The exercise: Print all of the records below word for word, without changing a single character.

Source material:
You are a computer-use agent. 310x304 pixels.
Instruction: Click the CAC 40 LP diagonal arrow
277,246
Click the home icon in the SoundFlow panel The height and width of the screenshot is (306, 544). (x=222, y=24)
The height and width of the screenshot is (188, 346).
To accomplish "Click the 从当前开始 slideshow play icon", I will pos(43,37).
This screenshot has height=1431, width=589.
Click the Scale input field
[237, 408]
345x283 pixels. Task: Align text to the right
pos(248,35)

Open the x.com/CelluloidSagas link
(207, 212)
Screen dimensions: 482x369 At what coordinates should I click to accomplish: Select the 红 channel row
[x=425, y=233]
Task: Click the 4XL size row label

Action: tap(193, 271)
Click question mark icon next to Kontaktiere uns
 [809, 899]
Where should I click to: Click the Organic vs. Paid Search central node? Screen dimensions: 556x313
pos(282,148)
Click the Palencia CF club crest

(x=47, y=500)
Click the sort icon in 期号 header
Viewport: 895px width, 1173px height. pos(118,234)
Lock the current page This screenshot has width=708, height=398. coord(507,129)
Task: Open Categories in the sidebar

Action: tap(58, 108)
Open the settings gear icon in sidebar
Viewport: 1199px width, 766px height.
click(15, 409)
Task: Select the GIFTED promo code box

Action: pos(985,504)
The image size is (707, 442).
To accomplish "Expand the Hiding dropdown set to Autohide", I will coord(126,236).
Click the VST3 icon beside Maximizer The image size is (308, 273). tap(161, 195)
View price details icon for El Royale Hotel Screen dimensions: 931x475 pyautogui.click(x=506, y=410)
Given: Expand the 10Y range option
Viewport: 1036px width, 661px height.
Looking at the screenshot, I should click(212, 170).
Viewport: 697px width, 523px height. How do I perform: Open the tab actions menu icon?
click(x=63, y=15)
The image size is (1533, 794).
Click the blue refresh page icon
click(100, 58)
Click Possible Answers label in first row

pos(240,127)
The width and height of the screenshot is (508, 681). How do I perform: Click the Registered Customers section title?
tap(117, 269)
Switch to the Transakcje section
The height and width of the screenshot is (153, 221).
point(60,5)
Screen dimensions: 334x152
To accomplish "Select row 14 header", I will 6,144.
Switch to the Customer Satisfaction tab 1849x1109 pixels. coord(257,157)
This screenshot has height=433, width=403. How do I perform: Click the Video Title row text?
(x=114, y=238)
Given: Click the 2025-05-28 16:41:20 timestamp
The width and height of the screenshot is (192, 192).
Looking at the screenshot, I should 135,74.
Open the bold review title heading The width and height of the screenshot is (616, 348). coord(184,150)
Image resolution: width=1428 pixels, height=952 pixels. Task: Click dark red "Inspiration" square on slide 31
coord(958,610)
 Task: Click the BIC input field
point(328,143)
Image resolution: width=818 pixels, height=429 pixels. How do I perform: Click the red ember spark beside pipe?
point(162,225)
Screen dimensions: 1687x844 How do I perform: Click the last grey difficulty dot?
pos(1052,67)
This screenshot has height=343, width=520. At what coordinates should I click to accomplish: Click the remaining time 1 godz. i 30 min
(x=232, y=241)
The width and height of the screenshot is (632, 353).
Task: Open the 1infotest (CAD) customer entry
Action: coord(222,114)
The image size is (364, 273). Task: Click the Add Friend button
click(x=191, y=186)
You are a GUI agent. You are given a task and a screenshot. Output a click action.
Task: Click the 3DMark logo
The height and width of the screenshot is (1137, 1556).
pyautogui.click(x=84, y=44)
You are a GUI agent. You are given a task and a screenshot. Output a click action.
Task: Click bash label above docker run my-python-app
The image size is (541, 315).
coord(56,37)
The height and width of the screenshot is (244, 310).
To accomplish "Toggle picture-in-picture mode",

Answer to this problem:
You are a computer-use agent. 310x304 pixels.
Instruction: Click the CAC 40 LP diagonal arrow
277,246
Click the home icon in the SoundFlow panel The height and width of the screenshot is (306, 544). (x=222, y=24)
The height and width of the screenshot is (188, 346).
To accomplish "Click the 从当前开始 slideshow play icon", I will pos(43,37).
This screenshot has height=1431, width=589.
Click the Scale input field
[237, 408]
345x283 pixels. Task: Align text to the right
pos(248,35)

Open the x.com/CelluloidSagas link
(207, 212)
Screen dimensions: 482x369 At what coordinates should I click to accomplish: Select the 红 channel row
[x=425, y=233]
Task: Click the 4XL size row label

Action: tap(193, 271)
Click question mark icon next to Kontaktiere uns
 [809, 899]
Where should I click to: Click the Organic vs. Paid Search central node? Screen dimensions: 556x313
pos(282,148)
Click the Palencia CF club crest

(x=47, y=500)
Click the sort icon in 期号 header
Viewport: 895px width, 1173px height. pos(118,234)
Lock the current page This screenshot has width=708, height=398. coord(507,129)
Task: Open Categories in the sidebar

Action: tap(58, 108)
Open the settings gear icon in sidebar
Viewport: 1199px width, 766px height.
click(15, 409)
Task: Select the GIFTED promo code box

Action: pos(985,504)
The image size is (707, 442).
To accomplish "Expand the Hiding dropdown set to Autohide", I will coord(126,236).
Click the VST3 icon beside Maximizer The image size is (308, 273). tap(161, 195)
View price details icon for El Royale Hotel Screen dimensions: 931x475 pyautogui.click(x=506, y=410)
Given: Expand the 10Y range option
Viewport: 1036px width, 661px height.
Looking at the screenshot, I should click(212, 170).
Viewport: 697px width, 523px height. How do I perform: Open the tab actions menu icon?
click(x=63, y=15)
The image size is (1533, 794).
Click the blue refresh page icon
click(100, 58)
Click Possible Answers label in first row

pos(240,127)
The width and height of the screenshot is (508, 681). How do I perform: Click the Registered Customers section title?
tap(117, 269)
Switch to the Transakcje section
The height and width of the screenshot is (153, 221).
point(60,5)
Screen dimensions: 334x152
To accomplish "Select row 14 header", I will 6,144.
Switch to the Customer Satisfaction tab 1849x1109 pixels. coord(257,157)
This screenshot has height=433, width=403. How do I perform: Click the Video Title row text?
(x=114, y=238)
Given: Click the 2025-05-28 16:41:20 timestamp
The width and height of the screenshot is (192, 192).
Looking at the screenshot, I should 135,74.
Open the bold review title heading The width and height of the screenshot is (616, 348). coord(184,150)
Image resolution: width=1428 pixels, height=952 pixels. Task: Click dark red "Inspiration" square on slide 31
coord(958,610)
 Task: Click the BIC input field
point(328,143)
Image resolution: width=818 pixels, height=429 pixels. How do I perform: Click the red ember spark beside pipe?
point(162,225)
Screen dimensions: 1687x844 How do I perform: Click the last grey difficulty dot?
pos(1052,67)
This screenshot has height=343, width=520. At what coordinates should I click to accomplish: Click the remaining time 1 godz. i 30 min
(x=232, y=241)
The width and height of the screenshot is (632, 353).
Task: Open the 1infotest (CAD) customer entry
Action: coord(222,114)
The image size is (364, 273). Task: Click the Add Friend button
click(x=191, y=186)
You are a GUI agent. You are given a task and a screenshot. Output a click action.
Task: Click the 3DMark logo
The height and width of the screenshot is (1137, 1556).
pyautogui.click(x=84, y=44)
You are a GUI agent. You are given a task and a screenshot. Output a click action.
Task: Click bash label above docker run my-python-app
The image size is (541, 315).
coord(56,37)
The height and width of the screenshot is (244, 310).
To accomplish "Toggle picture-in-picture mode",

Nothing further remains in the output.